Steve (interjecting)
No, Peter Landy presented me with mine. He came down as a special guest of Viscount and he had some pretty handy promotional girls with him as well. There was a big crowd that night… it was at the old Pakenham Hall.
(At this point, Steve is shown a photo of Doc congratulating him on medal night.)
Yeah, but that was after Peter Landy had already handed it to me. Doc just wanted to get in another photo.
Peter
It was a big promotion for Viscount cigarettes. They had packets of 10 at each table setting. Could you imagine that happening today? It was back in the days when you could smoke inside.
Joey
Yeah, I remember when Bass won the medal someone said we should go up and congratulate him and we said “bugger him, let’s go up and meet Peter Landy and the girls.”
Steve
I was coach that year so I had the chalk (writing up the votes on the tally board). I’d whack another vote on when Barry was getting a bit closer.
Joey
They were both great players – Bass and Graham. I remember playing Pakenham in the home and away round, it was one of the best games of the year. Steve was centre half-back and Barry Graham was centre half-forward. It was different footy back then, a lot of one-on-one duels and I reckon that’s one of the best I’ve ever seen – two quality players going toe-to-toe all day. Steve was all over him and Barry kicked a couple in the last quarter and Pakenham just got up.
Steve
They were the best side in the comp back then and they just got over us.
Joey (to Steve)
What about the day you had the ball running away with that bloke McLean on your tail. You’ve had a bounce, showed him the ball out the back as if to say “catch me if you can”, taken another bounce and put it straight through the middle. A bit arrogant, don’t you think?
Steve
No, it wasn’t like that. When I had the first bounce the ball didn’t come back right and it just happened that I caught it around the back. Not a bad goal though, hey?
Gazette
Okay Doc, you presented them all with their medals, who was the best footballer?
Doc (smiling)
That’s hard, but I’ll have to say Joey Lenders because he’s a selector here (at the bowls club).
Steve
The team’s already picked – and you won’t be in the side anyway, so you might as well be fair dinkum.
Doc
No, really, to be serious I can’t split them. Anyone who has won that medal is a champion – even if it was only half a medal.
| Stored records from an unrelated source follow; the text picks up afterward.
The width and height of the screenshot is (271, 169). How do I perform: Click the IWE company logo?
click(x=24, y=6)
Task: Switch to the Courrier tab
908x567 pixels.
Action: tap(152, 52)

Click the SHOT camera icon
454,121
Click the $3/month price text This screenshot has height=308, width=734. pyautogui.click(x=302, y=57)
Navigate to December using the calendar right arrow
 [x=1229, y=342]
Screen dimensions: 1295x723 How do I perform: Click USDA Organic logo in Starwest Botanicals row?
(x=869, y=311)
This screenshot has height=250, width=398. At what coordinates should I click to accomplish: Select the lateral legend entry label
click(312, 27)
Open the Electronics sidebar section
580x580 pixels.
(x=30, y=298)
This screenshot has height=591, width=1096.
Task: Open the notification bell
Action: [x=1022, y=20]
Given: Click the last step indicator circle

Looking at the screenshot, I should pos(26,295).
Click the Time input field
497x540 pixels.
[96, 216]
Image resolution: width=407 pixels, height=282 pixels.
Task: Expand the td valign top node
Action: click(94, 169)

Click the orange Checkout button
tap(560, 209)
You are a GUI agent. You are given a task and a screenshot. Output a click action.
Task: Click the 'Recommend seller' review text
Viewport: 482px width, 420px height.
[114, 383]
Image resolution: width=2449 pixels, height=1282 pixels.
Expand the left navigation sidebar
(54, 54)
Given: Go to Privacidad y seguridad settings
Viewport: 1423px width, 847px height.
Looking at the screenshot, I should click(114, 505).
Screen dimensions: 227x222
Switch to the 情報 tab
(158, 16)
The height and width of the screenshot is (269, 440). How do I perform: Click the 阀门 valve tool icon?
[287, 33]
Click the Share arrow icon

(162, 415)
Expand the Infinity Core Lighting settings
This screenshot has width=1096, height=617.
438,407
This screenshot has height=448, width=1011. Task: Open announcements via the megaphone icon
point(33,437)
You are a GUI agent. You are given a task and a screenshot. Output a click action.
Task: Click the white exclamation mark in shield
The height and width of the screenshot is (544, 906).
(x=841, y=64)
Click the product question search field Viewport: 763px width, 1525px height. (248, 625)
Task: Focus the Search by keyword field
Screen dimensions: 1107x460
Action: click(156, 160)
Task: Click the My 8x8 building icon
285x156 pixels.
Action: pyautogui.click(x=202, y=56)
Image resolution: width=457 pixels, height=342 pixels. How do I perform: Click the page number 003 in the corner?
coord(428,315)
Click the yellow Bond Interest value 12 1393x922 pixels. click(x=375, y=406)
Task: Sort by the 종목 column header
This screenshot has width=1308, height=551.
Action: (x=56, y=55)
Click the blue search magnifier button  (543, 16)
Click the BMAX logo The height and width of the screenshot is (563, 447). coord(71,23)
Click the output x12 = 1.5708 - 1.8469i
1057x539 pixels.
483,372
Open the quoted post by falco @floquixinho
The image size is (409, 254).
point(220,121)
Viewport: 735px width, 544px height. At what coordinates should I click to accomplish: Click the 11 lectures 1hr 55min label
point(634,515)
Peter, how old were you when you won the medal – 12? You seem to be getting younger every time you talk about it.
Peter
I was 17.
Tom
How many votes did you get?
Peter
About 13 I think.
Tom
The lowest ever for the league, isn’t it?
Peter
Yeah, but I only played eight games that year.
Gazette
Why was that?
Peter
I had won the Pitt Medal (thirds) the year before and was playing two games of a Saturday. We were struggling a bit at Longwarry back then – they were flogging us – we only won about two games in three years, but we beat Kooweerup one day and I kicked 12-1 – hit the post too. I played full-forward and won the club goalkicking with 56 goals in eight games.
Joey
He’s a bit younger than us. They used to have a Longwarry dance and all us players would stash our grog behind tussocks and that so we could duck out for a drink during the night. When we got there the grog had gone. We didn’t realise until years later what had been happening. Peter and a few of his mates would watch us hide them, then go and knock them off.
Gazette
Okay gents, who are the best players you played with and against?
Peter
The best player against was Trevor McLeish from Tooradin. The best with Errol Ross, our full-back, he was a ripper.
Tom
Nominating a best player is hard – especially with the likes of Murray Payne, Tim Collis and Brendan Faulkner, but the one I used to love playing with was Ken Jose, an absolute gun.
Joey
Best I played with was Tom Cleary – and I don’t mind admitting that. The best I played against is hard. I’d have to split Greg Atkins from Pakenham, John Vandermeer from Tooradin and in the latter years Lachie Hillard from Pakenham. John Vandermeer took the best mark I’ve never seen – I had stop marks all the way up my back.
Doc
I saw Joey take an overhead mark once and six of his team-mates fainted. Did you ever get off the ground?
Joey
Yeah, I took a hanger once, the Gazette took a photo of it. The angle probably flattered me a bit.
Peter
John Vandermeer was a gun – twice as good as me.
Steve
So that would make him four times better than me then (factoring in his half medal). The best footballer I played against was Barry Graham. Best I played with was Kurt Oswald – and I only say that because I never got to play with Ray Biffen (ex-Melbourne champion and Garfield Bowls Club team-mate).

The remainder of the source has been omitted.